Losing expression of a certain isoform of the HSD17B4 gene makes men more likely to get castration-resistant prostate cancer (CRPC), a lethal form of the disease that does not respond to treatment, a new study shows.
The study, “Loss of an Androgen-Inactivating and Isoform-Specific HSD17B4 Splice Form Enables Emergence of Castration-Resistant Prostate Cancer,” appeared in the journal Cell Reports.
HSD17B4 produces proteins that inactivate androgens — the male hormones required for the growth of prostate cancer cells — helping to prevent aggressive disease. That alone should slow the disease’s progression.
Yet studies found that HSD17B4’s expression was higher in men with advanced prostate cancer, suggesting that it was actually promoting disease progression instead.
In an attempt to clarify whether HSD17B4 protects men from prostate cancer or promotes the disease, Cleveland Clinic researchers analyzed levels of HSD17B4 in patients with localized prostate cancer and CRPC, as well as in healthy controls.

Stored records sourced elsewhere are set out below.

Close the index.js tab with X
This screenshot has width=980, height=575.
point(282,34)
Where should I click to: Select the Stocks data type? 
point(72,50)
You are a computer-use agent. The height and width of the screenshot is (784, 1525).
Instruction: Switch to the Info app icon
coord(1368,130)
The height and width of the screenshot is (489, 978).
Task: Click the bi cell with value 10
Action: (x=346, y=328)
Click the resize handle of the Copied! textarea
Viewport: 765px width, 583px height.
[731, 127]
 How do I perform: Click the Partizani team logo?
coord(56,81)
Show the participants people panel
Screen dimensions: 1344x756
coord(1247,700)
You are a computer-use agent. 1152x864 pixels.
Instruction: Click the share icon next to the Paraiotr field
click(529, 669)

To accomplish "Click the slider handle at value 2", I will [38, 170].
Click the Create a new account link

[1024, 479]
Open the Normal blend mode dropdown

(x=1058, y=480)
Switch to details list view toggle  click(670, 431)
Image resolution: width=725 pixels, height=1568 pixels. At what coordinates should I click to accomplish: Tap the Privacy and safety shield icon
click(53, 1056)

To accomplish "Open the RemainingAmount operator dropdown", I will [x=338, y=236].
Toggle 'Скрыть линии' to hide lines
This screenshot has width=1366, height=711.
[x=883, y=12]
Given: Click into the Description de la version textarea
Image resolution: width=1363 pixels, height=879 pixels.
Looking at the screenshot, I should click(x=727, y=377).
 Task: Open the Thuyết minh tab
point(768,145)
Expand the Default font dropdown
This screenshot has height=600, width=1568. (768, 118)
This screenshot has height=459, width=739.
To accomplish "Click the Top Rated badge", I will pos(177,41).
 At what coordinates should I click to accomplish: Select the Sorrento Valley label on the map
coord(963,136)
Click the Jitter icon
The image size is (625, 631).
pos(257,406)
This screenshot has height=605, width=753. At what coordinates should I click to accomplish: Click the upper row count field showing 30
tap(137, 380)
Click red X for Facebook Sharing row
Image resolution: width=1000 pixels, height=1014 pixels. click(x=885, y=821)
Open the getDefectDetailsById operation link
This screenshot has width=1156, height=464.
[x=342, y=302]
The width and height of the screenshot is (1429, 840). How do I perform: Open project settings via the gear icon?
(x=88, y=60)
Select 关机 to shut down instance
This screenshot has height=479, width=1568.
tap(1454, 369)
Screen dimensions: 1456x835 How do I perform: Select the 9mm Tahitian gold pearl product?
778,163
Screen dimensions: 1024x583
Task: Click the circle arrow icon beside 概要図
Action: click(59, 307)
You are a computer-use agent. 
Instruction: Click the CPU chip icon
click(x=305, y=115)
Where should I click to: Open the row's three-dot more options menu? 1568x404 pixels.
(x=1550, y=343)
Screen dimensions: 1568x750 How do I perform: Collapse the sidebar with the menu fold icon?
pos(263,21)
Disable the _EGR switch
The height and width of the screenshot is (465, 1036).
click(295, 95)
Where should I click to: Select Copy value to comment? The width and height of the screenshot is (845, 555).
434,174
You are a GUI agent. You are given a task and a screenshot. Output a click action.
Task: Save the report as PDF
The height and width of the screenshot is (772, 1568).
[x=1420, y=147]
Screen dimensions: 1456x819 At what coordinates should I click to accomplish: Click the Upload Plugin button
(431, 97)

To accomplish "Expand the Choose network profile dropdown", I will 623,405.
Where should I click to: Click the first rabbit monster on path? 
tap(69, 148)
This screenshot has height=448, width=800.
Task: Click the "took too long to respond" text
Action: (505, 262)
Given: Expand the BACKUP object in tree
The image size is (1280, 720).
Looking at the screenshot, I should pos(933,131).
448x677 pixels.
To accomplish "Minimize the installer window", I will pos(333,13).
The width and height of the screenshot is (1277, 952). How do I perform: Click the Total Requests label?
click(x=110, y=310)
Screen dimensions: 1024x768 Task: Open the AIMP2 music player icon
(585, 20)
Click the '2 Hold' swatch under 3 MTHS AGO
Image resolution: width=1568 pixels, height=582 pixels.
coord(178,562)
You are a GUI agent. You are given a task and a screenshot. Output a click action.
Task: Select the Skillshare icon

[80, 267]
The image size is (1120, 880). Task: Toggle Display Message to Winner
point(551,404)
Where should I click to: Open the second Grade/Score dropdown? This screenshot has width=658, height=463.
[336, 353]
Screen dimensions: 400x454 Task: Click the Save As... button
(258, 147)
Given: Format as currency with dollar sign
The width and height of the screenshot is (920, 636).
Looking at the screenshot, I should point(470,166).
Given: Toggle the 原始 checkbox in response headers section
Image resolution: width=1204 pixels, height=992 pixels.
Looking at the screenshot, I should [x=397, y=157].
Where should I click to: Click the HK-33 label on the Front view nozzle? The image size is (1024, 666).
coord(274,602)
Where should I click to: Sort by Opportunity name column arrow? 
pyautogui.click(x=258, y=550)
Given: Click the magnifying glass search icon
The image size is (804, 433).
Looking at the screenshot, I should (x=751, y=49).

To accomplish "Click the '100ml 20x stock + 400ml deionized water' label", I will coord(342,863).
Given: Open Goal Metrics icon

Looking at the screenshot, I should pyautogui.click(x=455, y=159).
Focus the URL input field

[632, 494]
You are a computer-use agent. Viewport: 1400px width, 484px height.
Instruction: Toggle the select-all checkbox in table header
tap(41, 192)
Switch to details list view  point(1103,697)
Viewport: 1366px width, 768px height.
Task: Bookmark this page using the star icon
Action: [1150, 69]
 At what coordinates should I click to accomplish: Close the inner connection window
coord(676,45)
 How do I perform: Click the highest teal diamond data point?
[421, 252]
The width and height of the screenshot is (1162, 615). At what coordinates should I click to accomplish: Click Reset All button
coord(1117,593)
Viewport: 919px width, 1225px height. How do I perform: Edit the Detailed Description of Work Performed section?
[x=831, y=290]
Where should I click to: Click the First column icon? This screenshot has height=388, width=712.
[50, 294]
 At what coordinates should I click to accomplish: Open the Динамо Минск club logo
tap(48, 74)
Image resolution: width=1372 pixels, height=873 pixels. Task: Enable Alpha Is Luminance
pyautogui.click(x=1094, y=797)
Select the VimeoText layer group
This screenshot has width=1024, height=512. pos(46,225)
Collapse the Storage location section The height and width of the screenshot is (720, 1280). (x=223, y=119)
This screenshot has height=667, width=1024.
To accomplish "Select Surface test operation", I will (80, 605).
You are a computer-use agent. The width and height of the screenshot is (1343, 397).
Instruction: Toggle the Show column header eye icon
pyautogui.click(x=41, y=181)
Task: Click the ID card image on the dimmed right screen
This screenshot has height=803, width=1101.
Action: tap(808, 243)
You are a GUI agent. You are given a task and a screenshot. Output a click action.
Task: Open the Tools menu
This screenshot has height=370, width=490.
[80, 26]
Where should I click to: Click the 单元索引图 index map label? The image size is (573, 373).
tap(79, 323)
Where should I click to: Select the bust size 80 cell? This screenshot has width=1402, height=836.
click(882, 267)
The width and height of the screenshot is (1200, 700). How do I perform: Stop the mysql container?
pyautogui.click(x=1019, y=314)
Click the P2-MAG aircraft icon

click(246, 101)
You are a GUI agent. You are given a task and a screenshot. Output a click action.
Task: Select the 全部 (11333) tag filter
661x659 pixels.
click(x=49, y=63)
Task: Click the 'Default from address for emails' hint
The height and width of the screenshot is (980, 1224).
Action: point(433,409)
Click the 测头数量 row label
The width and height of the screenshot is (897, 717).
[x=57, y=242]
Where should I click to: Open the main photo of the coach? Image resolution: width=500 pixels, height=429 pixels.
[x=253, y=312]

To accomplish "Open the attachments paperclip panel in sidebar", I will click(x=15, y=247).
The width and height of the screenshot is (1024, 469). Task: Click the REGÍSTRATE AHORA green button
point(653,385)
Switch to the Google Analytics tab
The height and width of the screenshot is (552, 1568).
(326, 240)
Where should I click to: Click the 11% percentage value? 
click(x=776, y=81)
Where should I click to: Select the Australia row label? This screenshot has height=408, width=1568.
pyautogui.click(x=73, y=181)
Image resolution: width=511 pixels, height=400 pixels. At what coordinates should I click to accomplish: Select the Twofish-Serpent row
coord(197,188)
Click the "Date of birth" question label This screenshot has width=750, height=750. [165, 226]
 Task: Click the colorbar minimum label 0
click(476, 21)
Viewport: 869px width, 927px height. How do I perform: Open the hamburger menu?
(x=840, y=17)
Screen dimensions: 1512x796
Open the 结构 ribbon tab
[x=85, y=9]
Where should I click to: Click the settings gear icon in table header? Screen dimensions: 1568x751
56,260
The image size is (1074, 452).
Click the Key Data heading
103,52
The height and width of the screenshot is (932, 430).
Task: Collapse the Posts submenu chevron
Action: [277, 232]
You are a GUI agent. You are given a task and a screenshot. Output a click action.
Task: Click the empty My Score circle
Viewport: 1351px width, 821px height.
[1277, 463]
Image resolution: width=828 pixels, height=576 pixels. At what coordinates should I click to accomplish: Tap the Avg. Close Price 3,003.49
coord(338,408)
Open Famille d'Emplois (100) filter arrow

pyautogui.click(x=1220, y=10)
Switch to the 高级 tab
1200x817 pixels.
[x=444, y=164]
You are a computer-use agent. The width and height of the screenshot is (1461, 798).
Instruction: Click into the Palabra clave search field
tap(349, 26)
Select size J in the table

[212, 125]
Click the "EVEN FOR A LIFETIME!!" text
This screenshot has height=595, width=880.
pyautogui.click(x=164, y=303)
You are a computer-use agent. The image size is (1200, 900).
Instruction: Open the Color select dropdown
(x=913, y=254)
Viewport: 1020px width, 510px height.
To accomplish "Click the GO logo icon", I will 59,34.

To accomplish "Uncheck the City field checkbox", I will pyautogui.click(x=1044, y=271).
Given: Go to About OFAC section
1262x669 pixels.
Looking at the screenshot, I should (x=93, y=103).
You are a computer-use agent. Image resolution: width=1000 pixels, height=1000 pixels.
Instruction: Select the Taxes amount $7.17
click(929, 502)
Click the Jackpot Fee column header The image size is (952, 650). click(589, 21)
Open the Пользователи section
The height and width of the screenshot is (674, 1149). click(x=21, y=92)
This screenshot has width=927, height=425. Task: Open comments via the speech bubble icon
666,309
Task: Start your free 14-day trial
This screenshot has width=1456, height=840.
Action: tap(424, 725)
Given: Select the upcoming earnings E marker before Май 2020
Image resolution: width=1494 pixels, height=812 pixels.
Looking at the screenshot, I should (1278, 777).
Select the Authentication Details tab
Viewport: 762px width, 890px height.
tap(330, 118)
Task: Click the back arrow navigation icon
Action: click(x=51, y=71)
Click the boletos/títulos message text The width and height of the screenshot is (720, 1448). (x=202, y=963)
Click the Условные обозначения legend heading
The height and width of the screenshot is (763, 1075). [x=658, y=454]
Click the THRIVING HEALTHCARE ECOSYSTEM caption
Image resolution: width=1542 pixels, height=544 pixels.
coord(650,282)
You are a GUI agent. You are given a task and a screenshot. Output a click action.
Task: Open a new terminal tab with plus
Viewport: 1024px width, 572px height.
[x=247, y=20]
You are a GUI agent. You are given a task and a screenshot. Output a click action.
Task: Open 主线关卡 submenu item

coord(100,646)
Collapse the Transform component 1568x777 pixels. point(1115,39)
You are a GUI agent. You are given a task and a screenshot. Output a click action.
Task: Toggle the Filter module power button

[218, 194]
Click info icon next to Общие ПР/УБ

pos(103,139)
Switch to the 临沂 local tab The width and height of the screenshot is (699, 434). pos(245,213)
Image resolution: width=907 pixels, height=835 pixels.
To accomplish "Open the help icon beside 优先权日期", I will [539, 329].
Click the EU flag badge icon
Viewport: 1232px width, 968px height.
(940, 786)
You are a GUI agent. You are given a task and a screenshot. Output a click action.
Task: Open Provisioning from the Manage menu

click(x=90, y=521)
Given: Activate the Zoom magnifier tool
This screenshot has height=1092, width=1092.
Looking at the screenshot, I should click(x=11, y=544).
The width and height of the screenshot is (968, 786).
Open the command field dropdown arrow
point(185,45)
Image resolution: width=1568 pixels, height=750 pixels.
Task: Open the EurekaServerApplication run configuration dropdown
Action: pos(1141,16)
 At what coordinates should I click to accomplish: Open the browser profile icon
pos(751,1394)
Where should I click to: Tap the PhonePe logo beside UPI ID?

Because of a natural mechanism called splicing, HSD17B4 produces five different isoforms of the same protein. Each one comes from the same DNA code, but varies in amino acid sequence and physiological function.
Researchers examined the levels of all isoforms and found that isoform 2 was specifically suppressed in the transition to CRPC. Additional experiments revealed that only this isoform effectively inactivated androgen and protected patients.
While the total amount of HSD17B4 isoforms was higher in CRPC patients, most had lost isoform 2 expression, making them more prone to develop aggressive disease. This was confirmed in lab-grown cells lacking isoform 2. These cells had increased testosterone levels, which activated the androgen receptor, triggering CRPC development and progression.
“In contrast with other transcripts, functional expression of isoform 2 is specifically suppressed in development of CRPC in patients,” researchers stated.
“We are hopeful that these findings will lead to more precise and effective treatments for prostate cancer,” Dr. Nima Sharifi, a researcher at the Cleveland Clinic’s Lerner Research Institute and senior author of the study, said in a news release. “If men lack a specific isoform of this gene, we may be able to personalize their therapy.”